真夜中の虹 28
本当に大野さんの話は急だった。あんまり急だったから、ろくに引っ越しの為の荷づくりも出来なくて、結局大野さんが出発する前日に引っ越しの業者に頼んで俺んちの全ての荷物を運んで貰った。大野さんとの新しい生活が始まるはずだったけど、肝心の大野さんはこれから暫く不在となる。俺が運ばれた段ボールの荷解きをする横で、大野さんは黙々とスーツケースに当分の着替えを詰めてる。
「あのさ・・・聞いてもいいですか?」
「ん?何?」
「いや、その、本当に恩師?」
「え?」
「あなたが逢いに行くって人だよ。」
「あ、うん。そうだよ。」
「俺って・・・あなたの何なの?」
俺が少し不機嫌そうに口を尖らせてそう聞いてみたら、めちゃめちゃ嬉しそうに微笑んで
「もちろん大切な人。」
と答えた。それは口先だけで言われたことだとしても、ちょっぴり真に受けて恥ずかしくなる。照れくさがってるのを誤魔化す為にもっと意地悪な質問をぶつける。
「俺をここに住み込みにさせたのって、計画的なことじゃないですよね?」
「えっ?計画なんて、そんなことおいらしないよ。どうして?」
だって、長期不在になる事最初から分かってたから、小太郎の世話をさせる為に引っ越しさせることが実は丁度良かったんじゃないの?と、思わずそう言いそうになったけど、グッと堪えた。

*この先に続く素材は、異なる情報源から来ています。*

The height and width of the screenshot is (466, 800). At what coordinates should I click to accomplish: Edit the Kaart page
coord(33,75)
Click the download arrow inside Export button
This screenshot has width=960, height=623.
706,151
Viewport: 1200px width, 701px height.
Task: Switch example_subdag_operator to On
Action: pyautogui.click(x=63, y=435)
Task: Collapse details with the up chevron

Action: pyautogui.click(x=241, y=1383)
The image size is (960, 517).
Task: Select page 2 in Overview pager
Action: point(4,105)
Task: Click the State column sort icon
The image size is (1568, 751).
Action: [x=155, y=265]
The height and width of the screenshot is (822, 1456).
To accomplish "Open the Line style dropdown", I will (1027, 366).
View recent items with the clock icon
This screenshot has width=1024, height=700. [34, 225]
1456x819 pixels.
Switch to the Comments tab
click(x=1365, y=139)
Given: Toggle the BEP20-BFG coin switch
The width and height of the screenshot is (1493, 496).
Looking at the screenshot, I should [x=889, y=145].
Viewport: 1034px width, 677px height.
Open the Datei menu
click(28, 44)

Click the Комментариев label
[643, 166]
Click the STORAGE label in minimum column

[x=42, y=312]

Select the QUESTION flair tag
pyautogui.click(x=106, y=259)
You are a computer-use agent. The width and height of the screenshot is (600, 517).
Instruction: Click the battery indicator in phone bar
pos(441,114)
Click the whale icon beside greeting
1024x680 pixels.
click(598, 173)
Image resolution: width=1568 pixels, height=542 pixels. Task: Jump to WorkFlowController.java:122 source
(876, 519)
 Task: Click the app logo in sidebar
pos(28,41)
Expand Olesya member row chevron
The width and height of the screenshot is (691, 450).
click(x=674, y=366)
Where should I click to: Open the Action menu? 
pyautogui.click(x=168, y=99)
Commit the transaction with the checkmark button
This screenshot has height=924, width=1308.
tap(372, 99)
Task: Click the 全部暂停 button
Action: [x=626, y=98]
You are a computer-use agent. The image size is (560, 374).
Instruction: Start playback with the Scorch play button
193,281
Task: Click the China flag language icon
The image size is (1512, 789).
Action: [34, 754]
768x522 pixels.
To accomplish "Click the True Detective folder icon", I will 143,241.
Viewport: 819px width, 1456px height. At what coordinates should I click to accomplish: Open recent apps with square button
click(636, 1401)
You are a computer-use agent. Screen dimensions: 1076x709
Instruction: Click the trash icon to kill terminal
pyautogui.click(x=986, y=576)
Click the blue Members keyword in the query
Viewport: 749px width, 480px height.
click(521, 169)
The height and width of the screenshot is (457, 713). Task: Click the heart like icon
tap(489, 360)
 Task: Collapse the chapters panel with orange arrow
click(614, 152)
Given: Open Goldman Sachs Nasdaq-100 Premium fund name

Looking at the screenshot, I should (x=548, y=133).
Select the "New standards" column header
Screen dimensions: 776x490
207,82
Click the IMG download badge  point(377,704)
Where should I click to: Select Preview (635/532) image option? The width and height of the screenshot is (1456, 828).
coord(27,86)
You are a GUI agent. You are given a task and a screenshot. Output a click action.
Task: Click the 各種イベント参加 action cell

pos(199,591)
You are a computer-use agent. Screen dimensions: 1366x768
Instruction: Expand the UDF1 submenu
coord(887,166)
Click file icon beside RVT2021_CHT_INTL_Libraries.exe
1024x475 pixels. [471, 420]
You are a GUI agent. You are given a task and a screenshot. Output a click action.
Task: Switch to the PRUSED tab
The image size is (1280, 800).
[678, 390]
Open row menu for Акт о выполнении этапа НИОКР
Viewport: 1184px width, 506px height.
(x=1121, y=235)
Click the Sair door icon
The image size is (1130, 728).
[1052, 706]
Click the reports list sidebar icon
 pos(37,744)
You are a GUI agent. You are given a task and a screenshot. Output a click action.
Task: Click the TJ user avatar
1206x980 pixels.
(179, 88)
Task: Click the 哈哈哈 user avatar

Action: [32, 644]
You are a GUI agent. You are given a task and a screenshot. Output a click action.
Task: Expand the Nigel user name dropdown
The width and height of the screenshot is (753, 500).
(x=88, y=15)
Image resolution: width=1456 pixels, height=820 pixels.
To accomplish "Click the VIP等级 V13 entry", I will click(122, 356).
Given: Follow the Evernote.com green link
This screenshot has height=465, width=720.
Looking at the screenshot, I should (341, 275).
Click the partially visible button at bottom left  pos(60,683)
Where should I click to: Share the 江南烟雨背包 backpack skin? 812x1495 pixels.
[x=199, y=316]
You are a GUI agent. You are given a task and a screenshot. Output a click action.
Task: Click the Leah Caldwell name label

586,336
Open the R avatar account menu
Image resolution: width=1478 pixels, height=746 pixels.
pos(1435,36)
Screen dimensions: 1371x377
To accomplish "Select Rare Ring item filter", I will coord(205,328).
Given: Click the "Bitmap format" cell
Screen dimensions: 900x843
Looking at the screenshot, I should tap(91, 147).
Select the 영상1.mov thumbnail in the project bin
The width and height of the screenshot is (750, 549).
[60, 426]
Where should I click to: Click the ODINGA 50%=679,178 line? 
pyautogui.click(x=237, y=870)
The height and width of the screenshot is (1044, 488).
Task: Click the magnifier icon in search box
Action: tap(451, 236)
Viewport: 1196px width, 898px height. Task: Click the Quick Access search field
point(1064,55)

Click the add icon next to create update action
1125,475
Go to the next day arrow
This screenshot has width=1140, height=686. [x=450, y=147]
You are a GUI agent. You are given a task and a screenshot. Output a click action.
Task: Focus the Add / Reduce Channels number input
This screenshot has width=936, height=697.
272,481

「だけど、引っ越し早々居なくなるんじゃアレだよね。寂しい想いをさせてゴメンね。先方の状況次第だけど、できるだけ早く帰るからさ。」
「べ、べつに俺は寂しくなんか無いっすよ。俺なんかより小太郎が寂しがると思う。」
「そっか・・・」
そう言うと大野さんは立ち上がって俺の方に近付き、突然包み込むように俺の身体を抱き締めた。
「えっ?お、大野さん?」
「ゴメンな・・・ニノ。」
肩越しに大野さんが小さく呟いた。一昨日の夜から俺は大野さんと同じ部屋で、しかも一緒のベッドで寝てるんだけど、この人俺に指一本触れる事もしなかった。だから実は今、突然こうして抱き締められて戸惑ってる。っていうか、多分大野さんにも伝わるくらい俺の心臓がドキドキしてる。そして・・・次の瞬間、抱き締めていたその腕が解け大野さんの顔がゆっくりと俺の顔を下から覗き込むように近付いて来た。こ、これって・・・もしかして・・・キスしようとしてる?俺は寸前で思わず顔を背けた。
「ニノ?」
「だ、駄目です。それは・・・あなたが帰って来るまでお預けです。」
「え・・・マジか。」
それは咄嗟に口から出た俺の言い逃れだった。俺は他のマネージャー達とは違う。この人から優しくされたとかで勘違いしてるのとは訳が違う。成り行きではあるけれど、俺はこの人と正式に付き合うって事になってるわけで、この人の前では完全に恋人という立ち位置を確保してる。だから俺だって子供じゃ無いし、それがどういう事なのかを理解してないわけじゃない。だったら何故逃げる様な真似をするのかっていうと、それは多分俺が臆病者だからだと思う。身体を預ける事を躊躇うというよりも、どちらかというと完全な繋がりを持つことで俺自信が間違いなくこの人に溺れてしまう事を恐れてるんだと思う。
「ニノは本当においらのことが好き?」
「だって、俺の方ですよ?あなたに付き合って欲しいって言い出したのは。」
「そりゃそうだけど・・・」
そりゃ、不安になるよな。恋人からキスを拒否られたわけだから。
「だったらどうしてキスさせてくんないの?ですか?」
「う・・・ん。」
「だったら早く帰ってくればいいことですよ。帰ったらいくらでも出来ます。」
「ホントに?」
「俺が信じられない?」
「ううん。信じるよ。」
軽い気持ちでそんなやり取りをしてたんだけど、俺がこの事を先に後悔することになろうとはこの時は思いもしなかったんだ。